Uma resolução publicada nesta quarta (5) pelo secretário de Polícia Civil do Rio de Janeiro, Marcus Vinícius de Almeida Braga, incluiu inquéritos que concluam pelo excludente de ilicitude em investigações de homicídio entre os procedimentos que devem receber pontuação por produtividade.
Com isso, cria-se uma exceção. Relatórios que resultem em arquivamento do caso com qualquer conclusão que não seja pela responsabilização penal dos investigados não darão direito a nenhum ponto de produtividade. A não ser que esse arquivamento aconteça pelo excludente de ilicitude, o que gerará um ponto.
Na prática, esse instrumento é amplamente usado como justificativa em mortes provocadas pela polícia que, no ano passado, atingiram o maior número já contabilizado no estado: 1.810 casos. Em 2018, foram registradas 1.534 vítimas.
Ampliação em discussão
Atualmente, o excludente de ilicitude se baseia no artigo 23 do Código Penal, que diz que uma pessoa que comete um crime em “estado de necessidade, legítima defesa, em estrito cumprimento de dever legal ou no exercício regular de direito” não pode ser punida.
O tema ganhou mais projeção no ano passado após a inclusão no pacote anticrime do governo federal de um artigo que amplia ainda mais as possibilidades de legítima defesa dos agentes de segurança.
Em caso de excesso da ação policial por “medo, surpresa ou violenta emoção”, o juiz poderá reduzir a pena pela metade ou deixar de aplicá-la, segundo o projeto de lei que tramita em Brasília.
Lavagem de dinheiro
A pontuação por produtividade gera um ranking que é divulgado periodicamente com os desempenhos de cada delegacia.
Em janeiro do ano passado, o secretário Marcus Vinícius Braga já havia publicado uma resolução semelhante estabelecendo pontos para cada tipo de crime cujo inquérito foi concluído. Não havia, porém, o artigo que trata do excludente de ilicitude.

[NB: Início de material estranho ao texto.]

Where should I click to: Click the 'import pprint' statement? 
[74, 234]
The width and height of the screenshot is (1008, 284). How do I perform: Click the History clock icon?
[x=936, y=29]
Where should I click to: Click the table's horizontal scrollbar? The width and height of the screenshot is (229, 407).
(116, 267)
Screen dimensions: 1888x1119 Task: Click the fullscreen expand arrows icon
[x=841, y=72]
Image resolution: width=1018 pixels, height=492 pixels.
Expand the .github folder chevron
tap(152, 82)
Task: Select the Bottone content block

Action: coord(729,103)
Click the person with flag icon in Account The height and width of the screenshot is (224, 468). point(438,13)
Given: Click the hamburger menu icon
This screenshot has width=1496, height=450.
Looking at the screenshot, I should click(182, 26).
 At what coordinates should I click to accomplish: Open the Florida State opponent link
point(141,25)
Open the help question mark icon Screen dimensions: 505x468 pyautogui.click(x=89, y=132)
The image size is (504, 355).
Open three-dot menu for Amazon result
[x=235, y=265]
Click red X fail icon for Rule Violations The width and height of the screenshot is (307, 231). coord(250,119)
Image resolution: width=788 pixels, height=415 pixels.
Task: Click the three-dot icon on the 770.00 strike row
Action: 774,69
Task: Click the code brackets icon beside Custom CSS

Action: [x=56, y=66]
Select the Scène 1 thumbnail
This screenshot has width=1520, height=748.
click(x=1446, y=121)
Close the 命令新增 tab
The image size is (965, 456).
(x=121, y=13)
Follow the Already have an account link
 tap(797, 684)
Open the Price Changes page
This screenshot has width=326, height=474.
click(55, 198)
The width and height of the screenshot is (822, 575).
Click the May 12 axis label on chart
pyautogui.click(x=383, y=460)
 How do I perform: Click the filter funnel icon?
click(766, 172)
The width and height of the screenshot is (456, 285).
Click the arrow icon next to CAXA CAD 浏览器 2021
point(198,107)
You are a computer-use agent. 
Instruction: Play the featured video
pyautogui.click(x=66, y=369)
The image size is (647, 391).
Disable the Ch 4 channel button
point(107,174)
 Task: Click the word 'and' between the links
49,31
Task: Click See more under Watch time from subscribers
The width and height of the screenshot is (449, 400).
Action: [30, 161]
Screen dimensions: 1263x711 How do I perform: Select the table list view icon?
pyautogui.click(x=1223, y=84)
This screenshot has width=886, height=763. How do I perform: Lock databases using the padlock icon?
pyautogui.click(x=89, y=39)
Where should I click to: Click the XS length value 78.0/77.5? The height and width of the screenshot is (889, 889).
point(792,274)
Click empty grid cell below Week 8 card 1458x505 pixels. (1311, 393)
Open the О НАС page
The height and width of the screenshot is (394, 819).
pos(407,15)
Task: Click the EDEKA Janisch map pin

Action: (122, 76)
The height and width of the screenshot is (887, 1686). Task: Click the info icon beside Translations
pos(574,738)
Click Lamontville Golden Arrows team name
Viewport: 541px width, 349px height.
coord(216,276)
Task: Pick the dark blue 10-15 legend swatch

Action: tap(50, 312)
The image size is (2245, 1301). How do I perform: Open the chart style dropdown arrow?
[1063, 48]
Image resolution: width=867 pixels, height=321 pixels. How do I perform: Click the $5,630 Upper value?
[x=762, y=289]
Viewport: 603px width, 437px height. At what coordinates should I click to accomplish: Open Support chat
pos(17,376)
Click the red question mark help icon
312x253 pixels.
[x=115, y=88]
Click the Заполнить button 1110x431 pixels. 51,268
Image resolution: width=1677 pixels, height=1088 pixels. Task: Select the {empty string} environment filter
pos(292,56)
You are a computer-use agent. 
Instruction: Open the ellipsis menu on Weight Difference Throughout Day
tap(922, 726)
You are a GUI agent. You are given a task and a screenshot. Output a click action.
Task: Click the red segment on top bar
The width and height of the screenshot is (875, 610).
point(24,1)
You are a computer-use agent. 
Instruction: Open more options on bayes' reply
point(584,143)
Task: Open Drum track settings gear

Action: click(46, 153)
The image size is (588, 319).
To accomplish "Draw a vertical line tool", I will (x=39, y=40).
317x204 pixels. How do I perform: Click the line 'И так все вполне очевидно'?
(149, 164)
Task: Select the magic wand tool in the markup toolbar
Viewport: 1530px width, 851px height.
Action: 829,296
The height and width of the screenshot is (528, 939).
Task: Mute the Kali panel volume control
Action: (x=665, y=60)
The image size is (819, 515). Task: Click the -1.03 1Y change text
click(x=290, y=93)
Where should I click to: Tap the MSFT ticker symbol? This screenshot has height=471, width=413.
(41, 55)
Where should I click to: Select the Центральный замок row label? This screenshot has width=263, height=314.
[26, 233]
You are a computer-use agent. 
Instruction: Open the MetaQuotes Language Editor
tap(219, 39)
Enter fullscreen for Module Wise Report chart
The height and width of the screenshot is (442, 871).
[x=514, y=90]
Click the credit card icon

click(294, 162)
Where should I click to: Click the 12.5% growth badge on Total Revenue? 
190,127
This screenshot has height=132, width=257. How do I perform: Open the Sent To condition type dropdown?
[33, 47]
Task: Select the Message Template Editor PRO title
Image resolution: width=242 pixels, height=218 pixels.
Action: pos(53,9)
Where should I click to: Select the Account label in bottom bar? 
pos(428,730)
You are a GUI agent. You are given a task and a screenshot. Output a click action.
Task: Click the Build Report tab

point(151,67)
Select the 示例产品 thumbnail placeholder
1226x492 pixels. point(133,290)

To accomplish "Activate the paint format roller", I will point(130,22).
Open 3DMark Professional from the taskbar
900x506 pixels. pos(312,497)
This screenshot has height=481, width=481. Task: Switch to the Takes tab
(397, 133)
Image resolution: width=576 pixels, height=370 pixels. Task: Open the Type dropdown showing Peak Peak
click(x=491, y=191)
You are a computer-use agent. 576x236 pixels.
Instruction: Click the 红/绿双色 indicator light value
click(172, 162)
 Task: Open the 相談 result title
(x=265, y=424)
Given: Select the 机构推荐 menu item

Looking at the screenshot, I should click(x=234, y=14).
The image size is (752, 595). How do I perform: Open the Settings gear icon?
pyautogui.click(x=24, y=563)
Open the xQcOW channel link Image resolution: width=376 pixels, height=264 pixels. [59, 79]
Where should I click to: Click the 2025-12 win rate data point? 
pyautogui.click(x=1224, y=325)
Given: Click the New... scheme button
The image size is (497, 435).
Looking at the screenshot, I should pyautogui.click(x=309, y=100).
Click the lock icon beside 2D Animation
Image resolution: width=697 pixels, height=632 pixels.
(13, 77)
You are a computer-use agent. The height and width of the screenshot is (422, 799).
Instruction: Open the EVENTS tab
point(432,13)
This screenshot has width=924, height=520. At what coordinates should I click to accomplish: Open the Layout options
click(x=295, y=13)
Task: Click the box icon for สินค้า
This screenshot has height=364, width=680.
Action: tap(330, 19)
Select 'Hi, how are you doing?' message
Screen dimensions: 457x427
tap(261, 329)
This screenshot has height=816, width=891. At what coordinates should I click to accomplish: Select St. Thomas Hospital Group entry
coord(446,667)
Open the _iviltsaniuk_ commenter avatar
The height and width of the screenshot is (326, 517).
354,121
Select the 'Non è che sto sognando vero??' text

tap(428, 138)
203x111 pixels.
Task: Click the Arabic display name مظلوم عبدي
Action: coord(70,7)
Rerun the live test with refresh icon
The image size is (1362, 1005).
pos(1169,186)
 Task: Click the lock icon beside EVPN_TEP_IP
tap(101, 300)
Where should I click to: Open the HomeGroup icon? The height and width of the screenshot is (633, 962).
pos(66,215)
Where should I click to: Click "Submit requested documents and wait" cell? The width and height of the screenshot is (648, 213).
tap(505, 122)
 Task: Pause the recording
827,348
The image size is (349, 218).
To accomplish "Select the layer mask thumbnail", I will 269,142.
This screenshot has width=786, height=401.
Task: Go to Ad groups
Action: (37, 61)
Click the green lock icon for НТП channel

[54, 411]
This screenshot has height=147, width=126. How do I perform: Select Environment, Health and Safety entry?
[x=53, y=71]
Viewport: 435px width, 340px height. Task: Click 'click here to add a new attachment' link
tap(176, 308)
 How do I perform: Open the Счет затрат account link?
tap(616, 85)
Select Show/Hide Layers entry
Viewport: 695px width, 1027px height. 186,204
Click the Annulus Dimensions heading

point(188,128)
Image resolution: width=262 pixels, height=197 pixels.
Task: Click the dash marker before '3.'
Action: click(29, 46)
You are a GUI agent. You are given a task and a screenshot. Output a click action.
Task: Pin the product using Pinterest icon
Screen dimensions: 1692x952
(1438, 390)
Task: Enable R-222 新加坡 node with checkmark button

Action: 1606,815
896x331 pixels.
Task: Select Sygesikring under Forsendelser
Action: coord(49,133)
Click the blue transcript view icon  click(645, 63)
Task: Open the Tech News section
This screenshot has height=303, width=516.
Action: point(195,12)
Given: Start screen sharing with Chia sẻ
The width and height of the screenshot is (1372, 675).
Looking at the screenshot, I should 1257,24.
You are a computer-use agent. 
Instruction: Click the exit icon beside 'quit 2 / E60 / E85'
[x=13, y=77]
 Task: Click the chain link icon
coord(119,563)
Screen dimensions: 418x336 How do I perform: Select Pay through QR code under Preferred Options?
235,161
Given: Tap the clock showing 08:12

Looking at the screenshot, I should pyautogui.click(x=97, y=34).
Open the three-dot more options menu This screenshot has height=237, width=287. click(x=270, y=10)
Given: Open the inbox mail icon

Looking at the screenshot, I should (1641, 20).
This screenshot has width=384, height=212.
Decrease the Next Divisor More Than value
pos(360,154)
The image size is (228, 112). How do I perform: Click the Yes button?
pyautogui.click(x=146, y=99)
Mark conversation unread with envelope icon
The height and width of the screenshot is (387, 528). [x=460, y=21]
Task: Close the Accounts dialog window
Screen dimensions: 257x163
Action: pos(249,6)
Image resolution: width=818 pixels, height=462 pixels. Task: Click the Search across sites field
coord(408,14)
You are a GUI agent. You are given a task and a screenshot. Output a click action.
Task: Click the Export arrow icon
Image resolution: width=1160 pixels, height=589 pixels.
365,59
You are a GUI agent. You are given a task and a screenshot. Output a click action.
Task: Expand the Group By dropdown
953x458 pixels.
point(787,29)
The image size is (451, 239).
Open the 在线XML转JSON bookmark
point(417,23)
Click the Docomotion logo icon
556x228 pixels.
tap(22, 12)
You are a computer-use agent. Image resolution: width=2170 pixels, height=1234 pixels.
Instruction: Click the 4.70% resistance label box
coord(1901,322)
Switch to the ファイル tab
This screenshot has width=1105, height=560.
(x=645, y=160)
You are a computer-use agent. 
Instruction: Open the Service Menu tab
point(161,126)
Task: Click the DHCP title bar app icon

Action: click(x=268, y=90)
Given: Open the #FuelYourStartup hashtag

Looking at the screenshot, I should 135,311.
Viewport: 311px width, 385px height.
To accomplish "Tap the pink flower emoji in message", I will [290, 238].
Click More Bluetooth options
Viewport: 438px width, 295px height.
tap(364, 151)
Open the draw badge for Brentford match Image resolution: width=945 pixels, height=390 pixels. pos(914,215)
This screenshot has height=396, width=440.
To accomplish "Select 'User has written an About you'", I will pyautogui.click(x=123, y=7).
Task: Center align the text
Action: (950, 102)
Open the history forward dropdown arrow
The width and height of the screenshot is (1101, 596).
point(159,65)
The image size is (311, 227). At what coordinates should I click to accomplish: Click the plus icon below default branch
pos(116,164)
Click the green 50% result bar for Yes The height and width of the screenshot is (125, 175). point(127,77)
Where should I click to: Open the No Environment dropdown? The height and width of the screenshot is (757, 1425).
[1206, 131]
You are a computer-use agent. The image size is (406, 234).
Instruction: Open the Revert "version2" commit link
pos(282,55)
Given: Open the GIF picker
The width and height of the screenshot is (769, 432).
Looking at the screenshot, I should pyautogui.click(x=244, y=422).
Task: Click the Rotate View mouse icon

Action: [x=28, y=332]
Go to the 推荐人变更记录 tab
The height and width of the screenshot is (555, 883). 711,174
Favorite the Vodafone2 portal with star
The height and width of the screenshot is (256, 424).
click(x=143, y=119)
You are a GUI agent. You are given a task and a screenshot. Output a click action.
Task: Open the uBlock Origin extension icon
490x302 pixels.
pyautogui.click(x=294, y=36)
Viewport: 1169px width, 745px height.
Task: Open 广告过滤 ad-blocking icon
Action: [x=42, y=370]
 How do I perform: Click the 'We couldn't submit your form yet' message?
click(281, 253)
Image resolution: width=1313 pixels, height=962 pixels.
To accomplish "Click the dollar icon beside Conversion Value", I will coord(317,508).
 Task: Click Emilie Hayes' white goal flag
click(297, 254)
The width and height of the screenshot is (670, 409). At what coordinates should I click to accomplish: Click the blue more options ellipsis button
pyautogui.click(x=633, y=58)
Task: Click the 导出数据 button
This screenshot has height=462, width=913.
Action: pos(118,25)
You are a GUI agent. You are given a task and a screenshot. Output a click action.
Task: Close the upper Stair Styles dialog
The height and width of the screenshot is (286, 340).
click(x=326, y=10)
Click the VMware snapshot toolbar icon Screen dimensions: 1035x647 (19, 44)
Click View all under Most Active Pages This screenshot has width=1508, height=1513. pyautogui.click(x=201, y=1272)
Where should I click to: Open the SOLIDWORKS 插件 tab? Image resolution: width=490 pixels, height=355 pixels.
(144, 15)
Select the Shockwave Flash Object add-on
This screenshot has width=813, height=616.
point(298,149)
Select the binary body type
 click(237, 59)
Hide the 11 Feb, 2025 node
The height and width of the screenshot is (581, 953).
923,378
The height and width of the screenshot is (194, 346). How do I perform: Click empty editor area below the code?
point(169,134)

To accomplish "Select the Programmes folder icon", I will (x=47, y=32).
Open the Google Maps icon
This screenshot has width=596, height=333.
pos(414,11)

Outra mudança da resolução publicada nesta quarta foi a retirada de uma escala que poderia multiplicar os pontos da delegacia em até 15 vezes em casos de investigação de lavagem de dinheiro, de acordo com o montante apreendido. Ainda assim, casos que envolvam a solução desse tipo de crime seguem dando dez pontos, o maior nível possível.
Sem gratificação
Em nota, a Secretaria de Polícia Civil afirmou que a pontuação “estabelece critérios para qualificação do trabalho das unidades policiais”. “A medida não prevê gratificação, apenas cria um relatório de ranqueamento permitindo a análise de dados de produtividade das delegacias, bem como a criação de estratégias para ações futuras”.
“O parágrafo único do artigo 2º da resolução tem como objetivo estimular a conclusão de inquéritos que apuram fatos em que seja concluído pela presença de excludentes de ilicitude, ou seja, quando comprovado que o policial ou qualquer cidadão agiu em legitima defesa ou estrito cumprimento do dever legal. Por não se tratar de crime, a excludente de ilicitude (artigo 23 do CP) não previa pontuação. Entretanto a nova medida estabelece um ponto, evitando dessa forma que os inquéritos permaneçam nas unidades sem conclusão”, afirma a secretaria.
Na segunda gestão de Sérgio Cabral, os índices de produtividade investigativa da Polícia Civil chegaram a ser usados como parte de um sistema de concessão de bônus pela extinta Secretaria de Segurança, mas o projeto foi abandonado com o passar dos anos e o aumento da crise fiscal no estado.
Redução de mortes fora
Em setembro do ano passado, o governador do Rio, Wilson Witzel, já havia publicado um decreto que retirou a redução de mortes por policiais como um dos indicadores do Sistema Integrado de Metas, que serve de base para bônus concedidos a PMs.
Este mês, análises feitas a pedido da ONG Human Rights Watch apontaram falhas no trabalho de peritos que analisaram corpos de nove das 15 vítimas de uma chacina no Morro do Fallet, no ano passado. Os profissionais que tiveram o trabalho questionado são do IML (Instituto Médico-Legal), que faz parte da estrutura da Polícia Civil.
Desde a época da campanha, o governador Wilson Witzel tem defendido a polícia de “abate” de criminosos, a quem costuma chamar de “narcoterroristas”. Em entrevista ao Estadão, em novembro de 2018, ele soltou a notória frase “A polícia vai mirar na cabecinha e… fogo”.